Book Synopsis Eternity's Sunrise by : Leo Damrosch

Download or read book Eternity's Sunrise written by Leo Damrosch and published by Yale University Press. This book was released on 2015-10-28 with total page 377 pages. Available in PDF, EPUB and Kindle. Book excerpt: William Blake, overlooked in his time, remains an enigmatic figure to contemporary readers despite his near canonical status. Out of a wounding sense of alienation and dividedness he created a profoundly original symbolic language, in which words and images unite in a unique interpretation of self and society. He was a counterculture prophet whose art still challenges us to think afresh about almost every aspect of experience—social, political, philosophical, religious, erotic, and aesthetic. He believed that we live in the midst of Eternity here and now, and that if we could open our consciousness to the fullness of being, it would be like experiencing a sunrise that never ends.
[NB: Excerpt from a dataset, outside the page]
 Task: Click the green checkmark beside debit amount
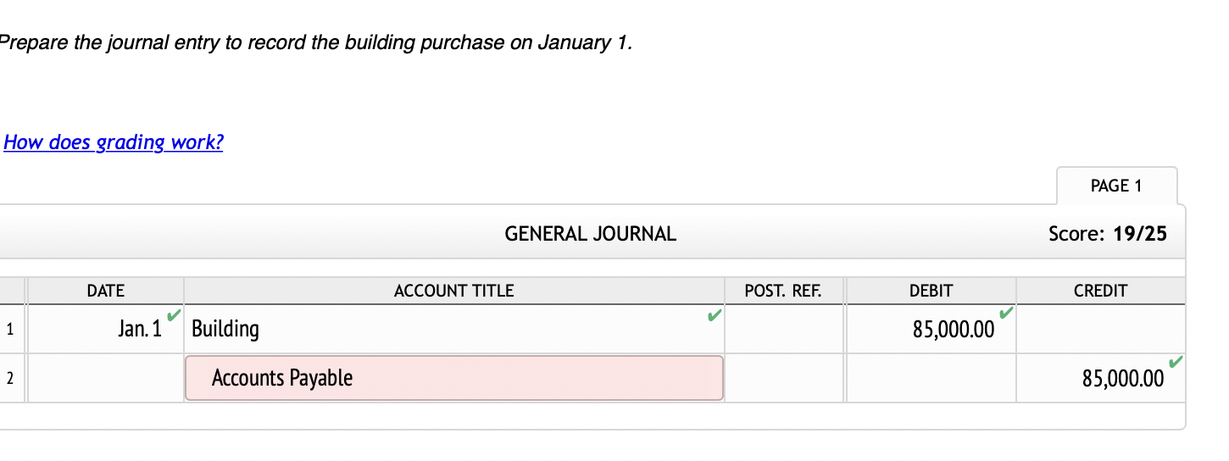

Following Blake’s life from beginning to end, acclaimed biographer Leo Damrosch draws extensively on Blake’s poems, his paintings, and his etchings and engravings to offer this generously illustrated account of Blake the man and his vision of our world. The author’s goal is to inspire the reader with the passion he has for his subject, achieving the imaginative response that Blake himself sought to excite. The book is an invitation to understanding and enjoyment, an invitation to appreciate Blake’s imaginative world and, in so doing, to open the doors of our perception.

Blake and Kierkegaard

Blake and Kierkegaard
Author :
Publisher : Bloomsbury Publishing
Total Pages : 196
Release :
ISBN-10 : 9781441135599
ISBN-13 : 1441135596
Rating : 4/5 (99 Downloads)

Book Synopsis Blake and Kierkegaard by : James Rovira

Download or read book Blake and Kierkegaard written by James Rovira and published by Bloomsbury Publishing. This book was released on 2010-06-22 with total page 196 pages. Available in PDF, EPUB and Kindle. Book excerpt: >

English Romantic Poetry

English Romantic Poetry
Author :
Publisher : Courier Corporation
Total Pages : 259
Release :
ISBN-10 : 9780486292823
ISBN-13 : 0486292827
Rating : 4/5 (23 Downloads)

Book Synopsis English Romantic Poetry by : Stanley Appelbaum

Download or read book English Romantic Poetry written by Stanley Appelbaum and published by Courier Corporation. This book was released on 1996-11-08 with total page 259 pages. Available in PDF, EPUB and Kindle. Book excerpt: Rich selection of 123 poems by six great English Romantic poets: William Blake (24 poems), William Wordsworth (27 poems), Samuel Taylor Coleridge (10 poems), Lord Byron (16 poems), Percy Bysshe Shelley (24 poems) and John Keats (22 poems). Introduction and brief commentaries on the poets. Includes 2 selections from the Common Core State Standards Initiative: "Ozymandias" and "Ode on a Grecian Urn."